Question

Evaluate expression.\n$$C(4,2)$$

Answer

**step1 Understand the Combination Formula**

The notation $$C(n, k)$$ represents the number of ways to choose $$k$$ items from a set of $$n$$ distinct items, without regard to the order of selection. This is known as a combination. The formula for combinations is given by:

$$C(n, k) = \frac{n!}{k! \times (n-k)!}$$

Where $$n!$$ (read as "n factorial") means the product of all positive integers less than or equal to $$n$$. For example, $$4! = 4 \times 3 \times 2 \times 1 = 24$$. And $$0!$$ is defined as 1.

**step2 Identify the Values of n and k**

In the given expression $$C(4, 2)$$, we need to identify the values of $$n$$ and $$k$$.

$$n = 4$$

$$k = 2$$

**step3 Substitute the Values into the Formula**

Now, substitute the identified values of $$n=4$$ and $$k=2$$ into the combination formula.

$$C(4, 2) = \frac{4!}{2! \times (4-2)!}$$

$$C(4, 2) = \frac{4!}{2! \times 2!}$$

**step4 Calculate the Factorials**

Calculate the factorial values for $$4!$$ and $$2!$$.

$$4! = 4 \times 3 \times 2 \times 1 = 24$$

$$2! = 2 \times 1 = 2$$

**step5 Perform the Calculation**

Substitute the calculated factorial values back into the formula and perform the division.

$$C(4, 2) = \frac{24}{2 \times 2}$$

$$C(4, 2) = \frac{24}{4}$$

$$C(4, 2) = 6$$

Alternative answer

Answer: 6 Explain
This is a question about combinations (choosing items from a group) . The solving step is:

First, we need to understand what C(4,2) means. It's a way to figure out "how many different ways can we choose 2 items from a group of 4 items, where the order we pick them in doesn't matter."

Let's imagine we have 4 different fruits: an Apple (A), a Banana (B), a Cherry (C), and a Date (D). We want to pick 2 fruits to make a small snack.

Here are all the possible pairs of fruits we can pick:
1. Apple and Banana (A, B)
2. Apple and Cherry (A, C)
3. Apple and Date (A, D)
4. Banana and Cherry (B, C)
5. Banana and Date (B, D)
6. Cherry and Date (C, D)

If we count all the different pairs, we find there are 6 possible ways to choose 2 fruits from our group of 4. So, C(4,2) equals 6.

Alternative answer

Answer: 6 Explain
This is a question about combinations (how many ways to choose items from a group) . The solving step is:

Okay, C(4,2) sounds like a fancy math club code, but it just means "how many different ways can we pick 2 things from a group of 4 things if the order doesn't matter?"

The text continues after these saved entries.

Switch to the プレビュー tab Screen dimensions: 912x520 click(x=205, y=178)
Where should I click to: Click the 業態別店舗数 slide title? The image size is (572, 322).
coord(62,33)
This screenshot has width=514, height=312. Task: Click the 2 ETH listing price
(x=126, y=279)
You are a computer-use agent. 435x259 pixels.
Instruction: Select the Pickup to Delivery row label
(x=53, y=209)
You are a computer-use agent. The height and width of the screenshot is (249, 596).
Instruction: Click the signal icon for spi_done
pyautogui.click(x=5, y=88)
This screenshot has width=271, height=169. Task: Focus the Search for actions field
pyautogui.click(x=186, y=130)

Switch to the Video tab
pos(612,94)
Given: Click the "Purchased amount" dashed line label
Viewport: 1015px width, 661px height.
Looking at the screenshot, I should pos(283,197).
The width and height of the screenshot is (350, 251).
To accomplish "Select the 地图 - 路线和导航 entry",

Let's imagine we have 4 cool toys: a car (C), a doll (D), a ball (B), and a book (K). We want to pick 2 toys. Let's list all the ways we can do it:

1. Car and Doll (CD)
2. Car and Ball (CB)
3. Car and Book (CK)
4. Doll and Ball (DB)
5. Doll and Book (DK)
6. Ball and Book (BK)

We don't count things like Doll and Car (DC) separately from Car and Doll (CD) because it's the same pair of toys!

So, if we list them all out, there are 6 different ways to pick 2 toys from our group of 4.

Alternative answer

Answer: 6 Explain
This is a question about combinations (choosing things without caring about the order) . The solving step is:

Okay, so C(4,2) means we have 4 things and we want to choose 2 of them, and the order doesn't matter.

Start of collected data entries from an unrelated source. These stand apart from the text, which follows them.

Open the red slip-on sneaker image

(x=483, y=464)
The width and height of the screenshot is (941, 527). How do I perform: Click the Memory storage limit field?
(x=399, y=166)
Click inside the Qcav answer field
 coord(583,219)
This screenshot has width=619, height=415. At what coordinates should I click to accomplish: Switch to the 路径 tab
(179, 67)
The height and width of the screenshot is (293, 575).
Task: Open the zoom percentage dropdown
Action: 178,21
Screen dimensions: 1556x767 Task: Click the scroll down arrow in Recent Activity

Let's pretend we have 4 different kinds of ice cream: Chocolate (C), Vanilla (V), Strawberry (S), and Mint (M). We want to pick 2 scoops for our cone. How many different pairs can we make?

1. Chocolate and Vanilla (C, V)
2. Chocolate and Strawberry (C, S)
3. Chocolate and Mint (C, M)
4. Vanilla and Strawberry (V, S) - We don't count Vanilla and Chocolate again because it's the same pair as Chocolate and Vanilla!
5. Vanilla and Mint (V, M)
6. Strawberry and Mint (S, M)

If we count all the different pairs we can make, we get 6. So, C(4,2) is 6!